The announcement last month that International Criminal Court Prosecutor Karim Khan was recommending an arrest warrant for Netanyahu (along with Defense Minister Yoav Gallant and three Hamas leaders) brought to light the fact that Netanyahu may be feeling the war on your own skin.

Meanwhile, unrest in his coalition, Benny Gantz’s ultimatum to leave if Netanyahu does not announce a long-term war strategy, and, most importantly, the Supreme Court’s impending ruling on the conscription of yeshiva students into the army and the suspension of government funding for ultra-Orthodox organizations. institutions are leading him to consider the possibility of anticipating a coalition crisis with the extreme right.

Accepting the framework for a ceasefire will alienate the far right from the government and leave Netanyahu without a majority, but he could move forward with the support of opposition leader Yair Lapid’s centrist Yesh Atid party, which supports Friday’s proposal . Or Netanyahu could propose the dissolution of the Knesset and bet on early elections.

War cabinet members Benny Gantz, center, and Gadi Eisenkot, right, at a meeting in February. Credit: Mark Schiefelbein/Pool/AFP

These are all options, one of which he will try to choose only at the last moment. But he is now prepared to consider the option of ending the war – although for obvious political reasons he cannot say so.

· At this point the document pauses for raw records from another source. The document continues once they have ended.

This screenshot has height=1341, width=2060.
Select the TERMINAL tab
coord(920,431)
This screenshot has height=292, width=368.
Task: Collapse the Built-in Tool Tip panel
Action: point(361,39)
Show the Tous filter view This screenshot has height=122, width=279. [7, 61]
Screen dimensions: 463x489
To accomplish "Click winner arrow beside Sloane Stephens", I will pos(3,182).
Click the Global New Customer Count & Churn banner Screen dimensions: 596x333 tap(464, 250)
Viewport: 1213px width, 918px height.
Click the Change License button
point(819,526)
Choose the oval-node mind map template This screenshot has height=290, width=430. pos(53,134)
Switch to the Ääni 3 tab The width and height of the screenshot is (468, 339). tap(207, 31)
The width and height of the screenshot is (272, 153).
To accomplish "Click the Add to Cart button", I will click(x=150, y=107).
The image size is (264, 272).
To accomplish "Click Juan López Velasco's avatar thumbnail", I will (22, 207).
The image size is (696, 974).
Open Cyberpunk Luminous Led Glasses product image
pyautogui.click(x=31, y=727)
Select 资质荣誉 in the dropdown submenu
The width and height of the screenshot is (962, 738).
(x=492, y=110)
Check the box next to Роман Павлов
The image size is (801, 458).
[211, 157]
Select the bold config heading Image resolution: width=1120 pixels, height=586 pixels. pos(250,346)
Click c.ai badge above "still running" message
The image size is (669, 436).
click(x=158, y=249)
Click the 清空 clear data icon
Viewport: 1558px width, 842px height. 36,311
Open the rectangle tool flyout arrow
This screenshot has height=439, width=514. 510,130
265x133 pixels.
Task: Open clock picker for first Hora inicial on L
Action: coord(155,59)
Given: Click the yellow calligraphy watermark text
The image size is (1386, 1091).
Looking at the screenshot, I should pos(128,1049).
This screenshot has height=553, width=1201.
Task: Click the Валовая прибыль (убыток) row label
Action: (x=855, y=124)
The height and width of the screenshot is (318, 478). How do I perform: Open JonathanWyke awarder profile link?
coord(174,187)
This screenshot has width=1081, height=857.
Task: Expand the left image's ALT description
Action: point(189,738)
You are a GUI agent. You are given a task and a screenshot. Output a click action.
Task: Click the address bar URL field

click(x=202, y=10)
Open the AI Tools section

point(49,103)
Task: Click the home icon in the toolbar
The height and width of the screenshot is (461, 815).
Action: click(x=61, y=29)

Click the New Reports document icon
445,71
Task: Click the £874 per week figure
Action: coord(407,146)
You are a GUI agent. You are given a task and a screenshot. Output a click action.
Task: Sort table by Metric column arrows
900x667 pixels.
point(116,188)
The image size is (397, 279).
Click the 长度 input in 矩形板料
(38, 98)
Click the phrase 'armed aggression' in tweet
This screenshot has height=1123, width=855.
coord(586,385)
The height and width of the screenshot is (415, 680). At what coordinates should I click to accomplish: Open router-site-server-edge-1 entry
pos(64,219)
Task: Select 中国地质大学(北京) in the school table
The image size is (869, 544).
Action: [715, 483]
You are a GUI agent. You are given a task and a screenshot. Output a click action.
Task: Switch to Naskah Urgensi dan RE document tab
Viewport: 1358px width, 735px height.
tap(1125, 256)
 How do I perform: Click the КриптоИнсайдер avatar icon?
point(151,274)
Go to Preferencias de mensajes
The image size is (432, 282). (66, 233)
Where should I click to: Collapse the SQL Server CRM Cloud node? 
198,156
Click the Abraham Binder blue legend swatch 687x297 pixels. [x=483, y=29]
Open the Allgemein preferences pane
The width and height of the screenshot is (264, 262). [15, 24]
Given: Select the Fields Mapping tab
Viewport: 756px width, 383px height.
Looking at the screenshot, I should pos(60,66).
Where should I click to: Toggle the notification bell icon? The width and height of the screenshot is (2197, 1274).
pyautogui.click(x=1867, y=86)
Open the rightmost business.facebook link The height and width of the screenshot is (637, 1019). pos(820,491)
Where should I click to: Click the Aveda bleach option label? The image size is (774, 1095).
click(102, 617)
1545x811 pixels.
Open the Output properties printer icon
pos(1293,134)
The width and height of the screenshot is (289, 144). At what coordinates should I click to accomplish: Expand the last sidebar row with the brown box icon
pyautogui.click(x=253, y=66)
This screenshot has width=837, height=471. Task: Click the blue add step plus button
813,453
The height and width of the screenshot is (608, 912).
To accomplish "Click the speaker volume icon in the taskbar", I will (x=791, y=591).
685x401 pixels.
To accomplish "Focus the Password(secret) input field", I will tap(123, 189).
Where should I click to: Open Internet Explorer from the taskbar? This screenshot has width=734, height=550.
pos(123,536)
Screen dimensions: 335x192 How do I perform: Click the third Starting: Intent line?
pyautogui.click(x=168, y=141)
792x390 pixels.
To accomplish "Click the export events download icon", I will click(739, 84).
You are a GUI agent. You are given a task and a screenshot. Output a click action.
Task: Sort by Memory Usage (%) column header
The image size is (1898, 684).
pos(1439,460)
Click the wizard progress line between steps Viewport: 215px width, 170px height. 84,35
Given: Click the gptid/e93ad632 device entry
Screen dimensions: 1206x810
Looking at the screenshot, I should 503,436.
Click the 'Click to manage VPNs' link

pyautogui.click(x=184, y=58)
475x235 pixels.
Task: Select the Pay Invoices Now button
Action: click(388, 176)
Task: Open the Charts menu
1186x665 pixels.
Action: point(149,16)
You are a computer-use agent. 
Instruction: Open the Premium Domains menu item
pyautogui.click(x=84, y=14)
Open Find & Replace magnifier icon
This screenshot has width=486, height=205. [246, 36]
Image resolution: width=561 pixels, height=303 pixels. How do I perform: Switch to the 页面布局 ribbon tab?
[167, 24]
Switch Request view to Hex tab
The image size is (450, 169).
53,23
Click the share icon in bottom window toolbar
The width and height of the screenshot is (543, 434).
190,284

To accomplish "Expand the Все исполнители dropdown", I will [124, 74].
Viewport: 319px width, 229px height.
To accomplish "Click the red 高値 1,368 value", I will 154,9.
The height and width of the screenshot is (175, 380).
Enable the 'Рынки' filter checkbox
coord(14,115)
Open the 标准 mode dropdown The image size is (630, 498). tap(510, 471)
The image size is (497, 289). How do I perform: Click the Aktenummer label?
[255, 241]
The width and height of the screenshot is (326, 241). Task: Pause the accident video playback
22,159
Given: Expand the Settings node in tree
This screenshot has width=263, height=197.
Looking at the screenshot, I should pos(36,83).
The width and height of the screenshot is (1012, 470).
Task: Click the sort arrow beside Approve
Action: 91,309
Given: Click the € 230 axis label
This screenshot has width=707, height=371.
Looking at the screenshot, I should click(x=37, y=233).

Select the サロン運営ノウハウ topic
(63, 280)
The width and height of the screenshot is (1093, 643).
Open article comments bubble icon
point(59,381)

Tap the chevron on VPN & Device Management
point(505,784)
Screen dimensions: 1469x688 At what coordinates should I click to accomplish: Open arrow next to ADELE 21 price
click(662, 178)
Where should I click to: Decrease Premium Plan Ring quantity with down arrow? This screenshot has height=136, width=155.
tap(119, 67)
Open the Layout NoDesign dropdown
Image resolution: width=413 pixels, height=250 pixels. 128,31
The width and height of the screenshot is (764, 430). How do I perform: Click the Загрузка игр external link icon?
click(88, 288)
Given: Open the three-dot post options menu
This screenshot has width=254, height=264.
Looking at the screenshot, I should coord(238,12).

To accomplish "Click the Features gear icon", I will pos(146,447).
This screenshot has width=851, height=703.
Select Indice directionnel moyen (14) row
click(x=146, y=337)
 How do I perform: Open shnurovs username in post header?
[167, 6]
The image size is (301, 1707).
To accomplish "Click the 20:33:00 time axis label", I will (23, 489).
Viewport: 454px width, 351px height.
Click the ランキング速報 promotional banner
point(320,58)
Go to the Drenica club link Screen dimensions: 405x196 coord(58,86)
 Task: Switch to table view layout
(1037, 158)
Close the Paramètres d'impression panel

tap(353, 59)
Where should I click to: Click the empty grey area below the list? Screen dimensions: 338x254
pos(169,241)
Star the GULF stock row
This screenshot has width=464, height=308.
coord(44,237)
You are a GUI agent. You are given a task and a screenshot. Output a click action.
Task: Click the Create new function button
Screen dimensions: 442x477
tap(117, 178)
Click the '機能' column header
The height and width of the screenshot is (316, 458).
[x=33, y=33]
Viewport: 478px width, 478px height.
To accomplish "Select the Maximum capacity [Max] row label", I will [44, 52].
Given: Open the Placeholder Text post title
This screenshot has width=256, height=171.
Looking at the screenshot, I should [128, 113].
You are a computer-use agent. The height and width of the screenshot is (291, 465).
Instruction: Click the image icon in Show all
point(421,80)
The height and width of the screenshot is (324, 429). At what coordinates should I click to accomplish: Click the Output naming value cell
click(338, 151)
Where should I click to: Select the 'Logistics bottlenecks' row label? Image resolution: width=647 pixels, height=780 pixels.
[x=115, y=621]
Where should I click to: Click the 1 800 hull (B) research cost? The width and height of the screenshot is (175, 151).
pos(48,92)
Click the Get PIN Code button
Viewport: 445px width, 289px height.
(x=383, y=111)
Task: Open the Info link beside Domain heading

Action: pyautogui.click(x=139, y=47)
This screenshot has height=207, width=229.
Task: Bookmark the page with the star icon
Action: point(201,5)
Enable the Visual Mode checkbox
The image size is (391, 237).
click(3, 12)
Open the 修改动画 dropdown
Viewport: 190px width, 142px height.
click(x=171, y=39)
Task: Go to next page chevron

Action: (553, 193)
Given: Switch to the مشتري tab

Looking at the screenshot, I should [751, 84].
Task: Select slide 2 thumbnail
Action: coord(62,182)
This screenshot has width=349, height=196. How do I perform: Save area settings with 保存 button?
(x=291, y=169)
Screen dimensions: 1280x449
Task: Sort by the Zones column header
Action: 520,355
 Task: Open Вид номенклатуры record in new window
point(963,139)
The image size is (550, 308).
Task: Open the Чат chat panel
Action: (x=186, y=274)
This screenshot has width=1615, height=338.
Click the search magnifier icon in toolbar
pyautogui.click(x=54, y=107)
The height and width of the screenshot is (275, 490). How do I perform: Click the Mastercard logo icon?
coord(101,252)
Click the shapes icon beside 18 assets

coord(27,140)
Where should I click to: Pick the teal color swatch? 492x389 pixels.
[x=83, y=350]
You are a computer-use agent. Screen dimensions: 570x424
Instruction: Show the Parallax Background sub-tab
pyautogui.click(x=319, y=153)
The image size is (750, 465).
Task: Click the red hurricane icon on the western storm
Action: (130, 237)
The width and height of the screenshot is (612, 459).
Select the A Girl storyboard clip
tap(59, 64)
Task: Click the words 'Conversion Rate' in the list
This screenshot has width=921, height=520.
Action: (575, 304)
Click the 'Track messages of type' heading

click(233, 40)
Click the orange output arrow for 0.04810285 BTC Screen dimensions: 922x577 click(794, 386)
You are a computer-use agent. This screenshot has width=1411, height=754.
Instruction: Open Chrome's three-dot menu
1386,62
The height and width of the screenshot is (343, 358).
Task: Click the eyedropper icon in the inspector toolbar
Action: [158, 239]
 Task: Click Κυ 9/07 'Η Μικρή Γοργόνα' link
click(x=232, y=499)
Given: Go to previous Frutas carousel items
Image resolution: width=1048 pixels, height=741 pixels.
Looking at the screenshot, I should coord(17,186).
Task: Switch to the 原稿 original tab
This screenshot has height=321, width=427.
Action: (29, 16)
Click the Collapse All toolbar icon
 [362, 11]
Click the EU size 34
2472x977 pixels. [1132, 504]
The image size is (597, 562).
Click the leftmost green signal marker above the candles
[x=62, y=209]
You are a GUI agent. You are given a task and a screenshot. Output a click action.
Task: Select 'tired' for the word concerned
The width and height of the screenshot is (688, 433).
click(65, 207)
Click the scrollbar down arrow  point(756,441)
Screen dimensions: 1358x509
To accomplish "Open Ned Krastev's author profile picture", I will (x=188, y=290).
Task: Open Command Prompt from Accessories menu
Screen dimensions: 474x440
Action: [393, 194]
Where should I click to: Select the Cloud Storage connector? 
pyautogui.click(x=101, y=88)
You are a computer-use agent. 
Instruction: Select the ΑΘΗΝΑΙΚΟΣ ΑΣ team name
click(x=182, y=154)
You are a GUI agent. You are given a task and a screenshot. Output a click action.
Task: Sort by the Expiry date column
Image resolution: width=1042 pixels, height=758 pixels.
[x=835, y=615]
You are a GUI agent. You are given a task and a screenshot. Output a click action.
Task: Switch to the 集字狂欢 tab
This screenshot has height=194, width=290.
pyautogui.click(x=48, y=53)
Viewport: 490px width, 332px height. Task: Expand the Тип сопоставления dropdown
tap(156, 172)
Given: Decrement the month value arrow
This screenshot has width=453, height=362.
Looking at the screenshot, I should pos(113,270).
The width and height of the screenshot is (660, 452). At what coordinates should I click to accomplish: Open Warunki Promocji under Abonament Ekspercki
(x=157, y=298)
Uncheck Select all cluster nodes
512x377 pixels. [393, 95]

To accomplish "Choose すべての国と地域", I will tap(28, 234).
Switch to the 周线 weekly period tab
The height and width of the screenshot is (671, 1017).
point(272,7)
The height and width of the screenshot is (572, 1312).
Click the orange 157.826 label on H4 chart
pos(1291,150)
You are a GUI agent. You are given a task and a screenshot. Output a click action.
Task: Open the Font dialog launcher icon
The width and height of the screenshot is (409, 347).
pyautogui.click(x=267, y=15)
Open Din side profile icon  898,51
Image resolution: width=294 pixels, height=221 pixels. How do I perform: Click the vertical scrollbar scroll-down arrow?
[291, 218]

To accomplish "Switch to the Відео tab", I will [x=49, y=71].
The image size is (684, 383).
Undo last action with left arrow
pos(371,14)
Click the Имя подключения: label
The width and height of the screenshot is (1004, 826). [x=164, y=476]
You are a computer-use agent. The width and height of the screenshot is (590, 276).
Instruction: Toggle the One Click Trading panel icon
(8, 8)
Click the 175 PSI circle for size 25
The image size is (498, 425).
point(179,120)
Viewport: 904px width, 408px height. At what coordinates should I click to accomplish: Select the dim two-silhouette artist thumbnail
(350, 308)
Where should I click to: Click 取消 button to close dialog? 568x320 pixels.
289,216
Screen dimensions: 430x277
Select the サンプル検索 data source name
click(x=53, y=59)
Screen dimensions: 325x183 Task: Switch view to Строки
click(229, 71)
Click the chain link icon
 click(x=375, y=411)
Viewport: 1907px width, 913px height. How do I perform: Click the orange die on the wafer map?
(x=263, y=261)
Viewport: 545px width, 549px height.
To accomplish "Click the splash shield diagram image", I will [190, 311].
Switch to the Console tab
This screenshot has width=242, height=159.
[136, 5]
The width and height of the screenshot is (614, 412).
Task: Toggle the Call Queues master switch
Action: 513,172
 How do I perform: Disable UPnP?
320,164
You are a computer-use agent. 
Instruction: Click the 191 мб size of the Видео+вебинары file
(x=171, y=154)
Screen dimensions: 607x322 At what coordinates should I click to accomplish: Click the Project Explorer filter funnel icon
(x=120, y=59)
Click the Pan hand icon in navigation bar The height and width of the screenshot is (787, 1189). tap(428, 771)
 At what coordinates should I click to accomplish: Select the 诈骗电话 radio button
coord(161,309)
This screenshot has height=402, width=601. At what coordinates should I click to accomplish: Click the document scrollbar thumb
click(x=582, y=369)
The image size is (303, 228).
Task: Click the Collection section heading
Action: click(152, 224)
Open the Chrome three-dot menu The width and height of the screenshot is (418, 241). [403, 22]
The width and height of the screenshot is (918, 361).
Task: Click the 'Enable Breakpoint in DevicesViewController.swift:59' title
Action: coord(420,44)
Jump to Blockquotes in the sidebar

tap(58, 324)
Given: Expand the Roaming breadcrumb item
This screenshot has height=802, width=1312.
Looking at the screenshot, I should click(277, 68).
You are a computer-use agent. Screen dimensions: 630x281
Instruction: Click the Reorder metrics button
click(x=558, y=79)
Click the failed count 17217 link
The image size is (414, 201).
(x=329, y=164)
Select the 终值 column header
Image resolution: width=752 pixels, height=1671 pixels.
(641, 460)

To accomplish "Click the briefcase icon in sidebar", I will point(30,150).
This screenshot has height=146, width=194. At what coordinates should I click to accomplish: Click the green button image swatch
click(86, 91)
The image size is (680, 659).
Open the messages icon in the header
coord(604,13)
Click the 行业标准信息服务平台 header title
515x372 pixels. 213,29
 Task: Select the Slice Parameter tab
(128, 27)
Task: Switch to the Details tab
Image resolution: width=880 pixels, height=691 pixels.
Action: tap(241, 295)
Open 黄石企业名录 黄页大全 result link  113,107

The same applies to war cabinet members Gantz and Gadi Eisenkot, who say publicly that the war must continue after a brief pause for a hostage deal. Herzl Halevi, chief of staff of the Israel Defense Forces, thinks so too, as he suggested to the families of the hostages he met with two weeks ago. He said that “the IDF has achieved 80 percent of its objectives in Gaza” and the remaining 20 percent can wait.

Like Netanyahu, these leaders cannot say they want the war with Hamas to end. And just like him, they are looking for a way to end it.

Unlike Netanyahu, they have fewer personal and political reasons. They understand that any realistic campaign to eradicate Hamas’ control of Gaza will take years and can only be accomplished when Palestinian Authority security forces have the capacity to begin taking control. Building this capacity will take time and it will take another government in Israel, as Ben-Gvir and Smotrich will do everything in their power to prevent this from happening while they remain ministers.

Gantz, Eisenkot and Halevi are concerned about war fatigue in Israeli society and the need to rejuvenate IDF regular and reserve units. They are increasingly concerned that the situation on the northern border with Hezbollah is getting out of control. A ceasefire in Gaza is necessary, whether for a major military operation in Lebanon or for a diplomatic solution. Above all, they know that the chances of recovering the hostages alive are diminishing.

A ceasefire will not mean a prolonged period of peace in Gaza. The next round of war with Hamas is inevitable, but it may be more limited and does not have to occur immediately.

Netanyahu, members of the war cabinet and the defense establishment in general are reaching the conclusion that the war must end soon. For Netanyahu, this is so he can prepare his battle for political survival. For the generals, it is so that Israel can be better prepared for the wars to come.